TASK BRIEF
Look through the data and write out every line with the word "computer" in it.

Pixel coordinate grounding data
▶
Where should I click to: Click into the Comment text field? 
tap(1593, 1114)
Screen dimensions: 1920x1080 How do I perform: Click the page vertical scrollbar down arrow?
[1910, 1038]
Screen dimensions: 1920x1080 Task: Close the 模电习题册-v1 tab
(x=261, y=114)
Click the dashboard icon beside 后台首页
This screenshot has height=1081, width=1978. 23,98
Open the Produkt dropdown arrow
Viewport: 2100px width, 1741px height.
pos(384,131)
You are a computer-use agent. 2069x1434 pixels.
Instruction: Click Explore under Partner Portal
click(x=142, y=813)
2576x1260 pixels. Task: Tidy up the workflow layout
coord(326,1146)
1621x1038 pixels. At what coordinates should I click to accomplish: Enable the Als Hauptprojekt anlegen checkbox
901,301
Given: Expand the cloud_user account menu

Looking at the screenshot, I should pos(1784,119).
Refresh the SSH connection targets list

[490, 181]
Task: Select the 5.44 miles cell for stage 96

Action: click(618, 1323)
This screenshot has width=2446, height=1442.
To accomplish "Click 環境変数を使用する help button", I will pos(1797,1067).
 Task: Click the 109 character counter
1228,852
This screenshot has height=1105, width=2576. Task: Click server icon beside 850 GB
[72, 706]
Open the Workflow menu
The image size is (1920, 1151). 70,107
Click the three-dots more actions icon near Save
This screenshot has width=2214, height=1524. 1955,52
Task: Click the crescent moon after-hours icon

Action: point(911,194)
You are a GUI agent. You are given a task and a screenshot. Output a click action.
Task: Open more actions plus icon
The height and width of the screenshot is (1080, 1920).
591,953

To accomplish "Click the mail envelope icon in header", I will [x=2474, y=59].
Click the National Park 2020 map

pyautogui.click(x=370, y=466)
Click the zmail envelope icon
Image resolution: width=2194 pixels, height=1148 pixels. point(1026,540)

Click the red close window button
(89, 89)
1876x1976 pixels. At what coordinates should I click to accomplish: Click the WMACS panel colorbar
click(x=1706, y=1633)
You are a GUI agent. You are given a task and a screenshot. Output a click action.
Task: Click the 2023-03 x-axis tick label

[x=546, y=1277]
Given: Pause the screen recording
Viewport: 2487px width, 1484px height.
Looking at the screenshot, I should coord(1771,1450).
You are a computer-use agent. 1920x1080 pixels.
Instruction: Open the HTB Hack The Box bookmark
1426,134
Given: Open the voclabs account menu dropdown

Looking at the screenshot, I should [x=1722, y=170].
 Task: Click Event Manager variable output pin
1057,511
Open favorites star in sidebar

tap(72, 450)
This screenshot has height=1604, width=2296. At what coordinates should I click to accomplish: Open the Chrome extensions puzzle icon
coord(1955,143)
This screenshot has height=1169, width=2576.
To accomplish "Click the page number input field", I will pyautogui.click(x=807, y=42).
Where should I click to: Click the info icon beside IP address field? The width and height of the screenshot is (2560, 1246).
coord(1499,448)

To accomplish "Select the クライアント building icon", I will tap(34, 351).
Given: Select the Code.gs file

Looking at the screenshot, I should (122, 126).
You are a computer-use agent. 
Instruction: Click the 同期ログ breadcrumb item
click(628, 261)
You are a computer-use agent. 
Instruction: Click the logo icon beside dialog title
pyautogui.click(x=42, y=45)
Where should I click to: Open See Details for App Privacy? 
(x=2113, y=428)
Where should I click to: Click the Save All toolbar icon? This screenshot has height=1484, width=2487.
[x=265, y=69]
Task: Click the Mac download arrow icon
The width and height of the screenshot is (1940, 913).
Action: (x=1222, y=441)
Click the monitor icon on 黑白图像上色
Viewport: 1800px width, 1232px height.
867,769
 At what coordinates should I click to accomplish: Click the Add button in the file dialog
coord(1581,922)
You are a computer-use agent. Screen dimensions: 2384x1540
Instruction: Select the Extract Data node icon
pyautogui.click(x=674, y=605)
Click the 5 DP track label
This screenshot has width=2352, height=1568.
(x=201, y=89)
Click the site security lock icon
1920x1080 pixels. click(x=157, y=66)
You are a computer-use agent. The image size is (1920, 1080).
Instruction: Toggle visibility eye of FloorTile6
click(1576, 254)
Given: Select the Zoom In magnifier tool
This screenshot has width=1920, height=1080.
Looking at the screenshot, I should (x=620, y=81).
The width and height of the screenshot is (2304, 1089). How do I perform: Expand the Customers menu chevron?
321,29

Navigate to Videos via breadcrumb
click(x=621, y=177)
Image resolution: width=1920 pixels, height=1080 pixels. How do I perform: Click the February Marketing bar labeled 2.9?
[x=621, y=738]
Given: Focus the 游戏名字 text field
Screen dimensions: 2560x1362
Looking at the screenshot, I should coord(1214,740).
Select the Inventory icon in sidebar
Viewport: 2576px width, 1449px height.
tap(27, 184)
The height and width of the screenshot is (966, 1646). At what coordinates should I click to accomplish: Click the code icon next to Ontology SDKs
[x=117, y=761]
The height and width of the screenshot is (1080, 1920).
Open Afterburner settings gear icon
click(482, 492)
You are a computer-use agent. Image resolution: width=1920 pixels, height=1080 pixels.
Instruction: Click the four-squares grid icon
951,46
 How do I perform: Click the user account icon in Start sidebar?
◀
OUTPUT FOR THIS EXERCISE
You are a computer-use agent. 2069x1434 pixels.
You are a computer-use agent. 1920x1080 pixels.
You are a computer-use agent. 
You are a computer-use agent. 
You are a computer-use agent. Screen dimensions: 2384x1540
You are a computer-use agent. The image size is (1920, 1080).
You are a computer-use agent. Image resolution: width=1920 pixels, height=1080 pixels.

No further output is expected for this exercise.